On Tuesday, Epic Games, the maker of Unreal Engine and studio behind Fortnite, continued its push into owning a corner of the game- and software-development ecosystem by acquiring Mediatonic, the makers of popular video game series Fall Guys.
The studio, headquartered in London with satellite operations throughout Europe, was formed in 2005 and is mostly known for contract work on licensed games (along with a significant stint making “web” games for platforms like Facebook), only to explode last year with Fall Guys, a quirky, family-friendly twist on the burgeoning “battle royale” genre. The game’s 2020 success was propelled in part by a PlayStation Plus giveaway and high viewership on Twitch.
Steam wiggle room?
This studio acquisition means Devolver Digital has been relieved as Fall Guys’ publisher. In its stead, Epic Games’ ownership of Unreal Engine will be leveraged, as per Mediatonic’s announcement on Fall Guys‘ future:
Fortnite and Rocket League already have tons of features we’d love to bring to Fall Guys—account systems, cross-play, squad vs. squad modes, etc… We’re going to work hard on bringing more of these features to Fall Guys, too!

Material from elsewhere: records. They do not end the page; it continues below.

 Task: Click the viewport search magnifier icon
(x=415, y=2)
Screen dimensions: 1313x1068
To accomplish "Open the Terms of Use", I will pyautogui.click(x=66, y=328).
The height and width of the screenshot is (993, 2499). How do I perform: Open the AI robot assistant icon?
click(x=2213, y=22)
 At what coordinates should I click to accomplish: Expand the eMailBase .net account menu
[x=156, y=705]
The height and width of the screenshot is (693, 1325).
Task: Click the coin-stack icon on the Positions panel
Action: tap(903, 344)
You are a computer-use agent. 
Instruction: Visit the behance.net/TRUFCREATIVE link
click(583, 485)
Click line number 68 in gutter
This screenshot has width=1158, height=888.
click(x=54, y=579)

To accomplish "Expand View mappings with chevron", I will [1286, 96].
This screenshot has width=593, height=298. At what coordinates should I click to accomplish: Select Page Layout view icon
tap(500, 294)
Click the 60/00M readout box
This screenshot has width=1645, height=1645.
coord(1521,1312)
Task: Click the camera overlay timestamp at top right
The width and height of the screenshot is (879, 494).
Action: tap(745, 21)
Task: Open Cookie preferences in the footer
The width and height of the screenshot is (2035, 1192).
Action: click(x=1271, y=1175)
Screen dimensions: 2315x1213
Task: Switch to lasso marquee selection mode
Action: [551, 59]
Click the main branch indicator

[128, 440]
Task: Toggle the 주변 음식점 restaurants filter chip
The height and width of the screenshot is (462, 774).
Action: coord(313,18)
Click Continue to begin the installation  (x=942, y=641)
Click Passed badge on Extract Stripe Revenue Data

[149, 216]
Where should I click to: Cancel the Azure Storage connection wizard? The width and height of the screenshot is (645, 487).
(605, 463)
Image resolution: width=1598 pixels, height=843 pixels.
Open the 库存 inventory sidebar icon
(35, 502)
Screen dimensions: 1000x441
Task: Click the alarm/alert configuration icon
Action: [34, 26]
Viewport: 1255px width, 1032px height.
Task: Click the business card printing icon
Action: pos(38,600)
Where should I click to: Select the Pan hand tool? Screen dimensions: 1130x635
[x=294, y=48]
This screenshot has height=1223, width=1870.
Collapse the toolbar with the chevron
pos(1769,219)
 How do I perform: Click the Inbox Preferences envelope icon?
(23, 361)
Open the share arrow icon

This comparison to Rocket League is an immediate reminder that Epic has been bullish on the studio-acquisition front, since it purchased game maker Psyonix in May 2019. Within a year of that acquisition, Epic turned the game Rocket League (which originally launched with a $19.99 MSRP) into a free-to-play product, and Mediatonic’s FAQ on its own acquisition acknowledges this possibility by saying the company has “nothing to announce right now” about going F2P. In Psyonix’s transition, Rocket League was eventually wrested away from Steam for PC players, and Mediatonic has, for now, pledged that its own game “will remain purchasable on Steam and PlayStation” and will soon get ports to Xbox and Nintendo Switch. (That language about “will remain purchasable” gives Mediatonic and Epic Games plenty of wiggle room to change the deal going forward.)
Epic Games’ development-acquisition tear has largely revolved around software and tools, not game studios, as evidenced by the company’s acquisition of the hugely popular RAD compression and development suite in January. (If you’ve played console or PC games in the past decade, you’ve seen the RAD logo in at least one game’s opening crawl, if not dozens of them.) And two animation-minded acquisitions, of Hyprsense in November 2020 and Cubic Motion in March 2020, have been paid forward in Epic’s “digital humans” initiative, which revolves around impressive real-time human animations for Unreal Engine games and software alike. These acquisitions have come alongside continued rounds of funding in Epic’s favor, with summer 2020 seeing the studio getting an injection of $1.78 billion.